> **Prompt**:
Could you write the entries out again, exactly as they are?

> **Exercise input**:
-- Opening Marker --
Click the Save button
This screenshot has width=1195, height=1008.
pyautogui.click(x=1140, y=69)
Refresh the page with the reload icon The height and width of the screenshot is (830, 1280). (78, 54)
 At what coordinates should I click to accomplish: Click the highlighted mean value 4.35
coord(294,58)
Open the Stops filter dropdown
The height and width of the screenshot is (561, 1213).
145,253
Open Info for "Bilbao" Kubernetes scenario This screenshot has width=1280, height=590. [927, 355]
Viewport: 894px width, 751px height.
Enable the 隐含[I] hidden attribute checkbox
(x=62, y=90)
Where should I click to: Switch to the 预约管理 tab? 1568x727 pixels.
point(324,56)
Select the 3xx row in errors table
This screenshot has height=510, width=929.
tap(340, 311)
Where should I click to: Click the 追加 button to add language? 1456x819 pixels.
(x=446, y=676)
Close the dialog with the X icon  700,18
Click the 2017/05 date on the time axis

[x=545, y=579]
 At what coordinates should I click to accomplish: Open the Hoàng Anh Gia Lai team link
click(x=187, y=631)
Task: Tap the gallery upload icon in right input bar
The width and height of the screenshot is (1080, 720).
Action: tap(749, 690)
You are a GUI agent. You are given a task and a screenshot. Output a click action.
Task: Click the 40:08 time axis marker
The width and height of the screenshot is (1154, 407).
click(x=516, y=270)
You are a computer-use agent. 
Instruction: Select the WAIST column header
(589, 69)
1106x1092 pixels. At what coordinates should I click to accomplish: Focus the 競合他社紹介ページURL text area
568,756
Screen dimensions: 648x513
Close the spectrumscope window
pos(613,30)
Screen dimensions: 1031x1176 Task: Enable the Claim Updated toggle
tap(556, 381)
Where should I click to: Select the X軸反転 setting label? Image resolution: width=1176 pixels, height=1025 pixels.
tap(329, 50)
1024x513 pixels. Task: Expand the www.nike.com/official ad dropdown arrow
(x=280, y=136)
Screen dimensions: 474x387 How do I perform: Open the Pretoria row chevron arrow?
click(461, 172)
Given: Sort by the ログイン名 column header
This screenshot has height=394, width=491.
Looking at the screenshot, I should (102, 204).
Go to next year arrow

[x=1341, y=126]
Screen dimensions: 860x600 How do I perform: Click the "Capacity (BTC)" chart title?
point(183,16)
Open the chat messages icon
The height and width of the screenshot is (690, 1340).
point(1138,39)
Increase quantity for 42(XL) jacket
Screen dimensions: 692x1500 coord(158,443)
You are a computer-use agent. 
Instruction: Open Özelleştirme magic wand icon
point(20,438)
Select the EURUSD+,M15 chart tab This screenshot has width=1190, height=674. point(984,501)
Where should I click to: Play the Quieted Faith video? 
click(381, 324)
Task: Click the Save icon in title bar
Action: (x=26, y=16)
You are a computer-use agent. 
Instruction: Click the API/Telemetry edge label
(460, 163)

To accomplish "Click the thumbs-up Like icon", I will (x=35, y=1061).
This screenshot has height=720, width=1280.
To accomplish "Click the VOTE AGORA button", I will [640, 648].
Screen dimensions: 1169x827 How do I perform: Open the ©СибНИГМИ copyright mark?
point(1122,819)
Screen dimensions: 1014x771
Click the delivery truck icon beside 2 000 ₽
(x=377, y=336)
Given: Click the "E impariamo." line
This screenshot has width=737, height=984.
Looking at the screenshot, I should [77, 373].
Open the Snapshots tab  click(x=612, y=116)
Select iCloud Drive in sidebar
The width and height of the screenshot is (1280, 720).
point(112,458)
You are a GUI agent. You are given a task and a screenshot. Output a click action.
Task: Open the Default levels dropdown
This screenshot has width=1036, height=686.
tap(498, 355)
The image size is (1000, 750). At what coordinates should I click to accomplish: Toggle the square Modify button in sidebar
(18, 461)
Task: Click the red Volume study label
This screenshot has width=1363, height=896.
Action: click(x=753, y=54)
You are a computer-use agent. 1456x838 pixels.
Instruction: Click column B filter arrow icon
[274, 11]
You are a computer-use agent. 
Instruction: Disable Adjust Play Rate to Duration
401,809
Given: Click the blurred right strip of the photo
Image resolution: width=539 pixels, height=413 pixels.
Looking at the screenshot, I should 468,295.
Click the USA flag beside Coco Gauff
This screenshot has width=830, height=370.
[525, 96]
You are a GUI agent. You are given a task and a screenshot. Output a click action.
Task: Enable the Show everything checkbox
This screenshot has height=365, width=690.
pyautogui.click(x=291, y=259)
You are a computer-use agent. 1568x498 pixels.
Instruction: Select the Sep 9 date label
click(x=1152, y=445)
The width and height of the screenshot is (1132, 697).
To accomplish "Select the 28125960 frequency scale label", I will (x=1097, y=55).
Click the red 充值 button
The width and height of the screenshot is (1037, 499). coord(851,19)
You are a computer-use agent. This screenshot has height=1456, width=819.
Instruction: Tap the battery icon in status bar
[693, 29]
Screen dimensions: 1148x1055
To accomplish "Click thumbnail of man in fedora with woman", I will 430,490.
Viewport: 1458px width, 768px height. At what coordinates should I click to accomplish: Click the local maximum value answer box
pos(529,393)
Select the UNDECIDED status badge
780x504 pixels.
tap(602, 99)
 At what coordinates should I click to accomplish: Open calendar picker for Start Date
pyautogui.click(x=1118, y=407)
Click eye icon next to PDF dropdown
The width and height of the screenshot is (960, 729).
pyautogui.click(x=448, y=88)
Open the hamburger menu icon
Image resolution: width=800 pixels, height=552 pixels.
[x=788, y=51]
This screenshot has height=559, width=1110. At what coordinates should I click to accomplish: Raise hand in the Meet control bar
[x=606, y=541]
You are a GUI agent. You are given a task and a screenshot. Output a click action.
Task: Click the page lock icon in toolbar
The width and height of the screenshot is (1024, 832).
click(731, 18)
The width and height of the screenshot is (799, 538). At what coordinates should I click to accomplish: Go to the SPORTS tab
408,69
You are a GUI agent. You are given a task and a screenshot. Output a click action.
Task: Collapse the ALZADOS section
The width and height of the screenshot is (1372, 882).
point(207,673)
-- Closing Marker --
> **Task solution**:
Click the Save button
This screenshot has width=1195, height=1008.
pyautogui.click(x=1140, y=69)
Refresh the page with the reload icon The height and width of the screenshot is (830, 1280). (78, 54)
 At what coordinates should I click to accomplish: Click the highlighted mean value 4.35
coord(294,58)
Open the Stops filter dropdown
The height and width of the screenshot is (561, 1213).
145,253
Open Info for "Bilbao" Kubernetes scenario This screenshot has width=1280, height=590. [927, 355]
Viewport: 894px width, 751px height.
Enable the 隐含[I] hidden attribute checkbox
(x=62, y=90)
Where should I click to: Switch to the 预约管理 tab? 1568x727 pixels.
point(324,56)
Select the 3xx row in errors table
This screenshot has height=510, width=929.
tap(340, 311)
Where should I click to: Click the 追加 button to add language? 1456x819 pixels.
(x=446, y=676)
Close the dialog with the X icon  700,18
Click the 2017/05 date on the time axis

[x=545, y=579]
 At what coordinates should I click to accomplish: Open the Hoàng Anh Gia Lai team link
click(x=187, y=631)
Task: Tap the gallery upload icon in right input bar
The width and height of the screenshot is (1080, 720).
Action: tap(749, 690)
You are a GUI agent. You are given a task and a screenshot. Output a click action.
Task: Click the 40:08 time axis marker
The width and height of the screenshot is (1154, 407).
click(x=516, y=270)
You are a computer-use agent. 
Instruction: Select the WAIST column header
(589, 69)
1106x1092 pixels. At what coordinates should I click to accomplish: Focus the 競合他社紹介ページURL text area
568,756
Screen dimensions: 648x513
Close the spectrumscope window
pos(613,30)
Screen dimensions: 1031x1176 Task: Enable the Claim Updated toggle
tap(556, 381)
Where should I click to: Select the X軸反転 setting label? Image resolution: width=1176 pixels, height=1025 pixels.
tap(329, 50)
1024x513 pixels. Task: Expand the www.nike.com/official ad dropdown arrow
(x=280, y=136)
Screen dimensions: 474x387 How do I perform: Open the Pretoria row chevron arrow?
click(461, 172)
Given: Sort by the ログイン名 column header
This screenshot has height=394, width=491.
Looking at the screenshot, I should (102, 204).
Go to next year arrow

[x=1341, y=126]
Screen dimensions: 860x600 How do I perform: Click the "Capacity (BTC)" chart title?
point(183,16)
Open the chat messages icon
The height and width of the screenshot is (690, 1340).
point(1138,39)
Increase quantity for 42(XL) jacket
Screen dimensions: 692x1500 coord(158,443)
You are a computer-use agent. 
Instruction: Open Özelleştirme magic wand icon
point(20,438)
Select the EURUSD+,M15 chart tab This screenshot has width=1190, height=674. point(984,501)
Where should I click to: Play the Quieted Faith video? 
click(381, 324)
Task: Click the Save icon in title bar
Action: (x=26, y=16)
You are a computer-use agent. 
Instruction: Click the API/Telemetry edge label
(460, 163)

To accomplish "Click the thumbs-up Like icon", I will (x=35, y=1061).
This screenshot has height=720, width=1280.
To accomplish "Click the VOTE AGORA button", I will [640, 648].
Screen dimensions: 1169x827 How do I perform: Open the ©СибНИГМИ copyright mark?
point(1122,819)
Screen dimensions: 1014x771
Click the delivery truck icon beside 2 000 ₽
(x=377, y=336)
Given: Click the "E impariamo." line
This screenshot has width=737, height=984.
Looking at the screenshot, I should [77, 373].
Open the Snapshots tab  click(x=612, y=116)
Select iCloud Drive in sidebar
The width and height of the screenshot is (1280, 720).
point(112,458)
You are a GUI agent. You are given a task and a screenshot. Output a click action.
Task: Open the Default levels dropdown
This screenshot has width=1036, height=686.
tap(498, 355)
The image size is (1000, 750). At what coordinates should I click to accomplish: Toggle the square Modify button in sidebar
(18, 461)
Task: Click the red Volume study label
This screenshot has width=1363, height=896.
Action: click(x=753, y=54)
You are a computer-use agent. 1456x838 pixels.
Instruction: Click column B filter arrow icon
[274, 11]
You are a computer-use agent. 
Instruction: Disable Adjust Play Rate to Duration
401,809
Given: Click the blurred right strip of the photo
Image resolution: width=539 pixels, height=413 pixels.
Looking at the screenshot, I should 468,295.
Click the USA flag beside Coco Gauff
This screenshot has width=830, height=370.
[525, 96]
You are a GUI agent. You are given a task and a screenshot. Output a click action.
Task: Enable the Show everything checkbox
This screenshot has height=365, width=690.
pyautogui.click(x=291, y=259)
You are a computer-use agent. 1568x498 pixels.
Instruction: Select the Sep 9 date label
click(x=1152, y=445)
The width and height of the screenshot is (1132, 697).
To accomplish "Select the 28125960 frequency scale label", I will (x=1097, y=55).
Click the red 充值 button
The width and height of the screenshot is (1037, 499). coord(851,19)
You are a computer-use agent. This screenshot has height=1456, width=819.
Instruction: Tap the battery icon in status bar
[693, 29]
Screen dimensions: 1148x1055
To accomplish "Click thumbnail of man in fedora with woman", I will 430,490.
Viewport: 1458px width, 768px height. At what coordinates should I click to accomplish: Click the local maximum value answer box
pos(529,393)
Select the UNDECIDED status badge
780x504 pixels.
tap(602, 99)
 At what coordinates should I click to accomplish: Open calendar picker for Start Date
pyautogui.click(x=1118, y=407)
Click eye icon next to PDF dropdown
The width and height of the screenshot is (960, 729).
pyautogui.click(x=448, y=88)
Open the hamburger menu icon
Image resolution: width=800 pixels, height=552 pixels.
[x=788, y=51]
This screenshot has height=559, width=1110. At what coordinates should I click to accomplish: Raise hand in the Meet control bar
[x=606, y=541]
You are a GUI agent. You are given a task and a screenshot. Output a click action.
Task: Click the page lock icon in toolbar
The width and height of the screenshot is (1024, 832).
click(731, 18)
The width and height of the screenshot is (799, 538). At what coordinates should I click to accomplish: Go to the SPORTS tab
408,69
You are a GUI agent. You are given a task and a screenshot. Output a click action.
Task: Collapse the ALZADOS section
The width and height of the screenshot is (1372, 882).
point(207,673)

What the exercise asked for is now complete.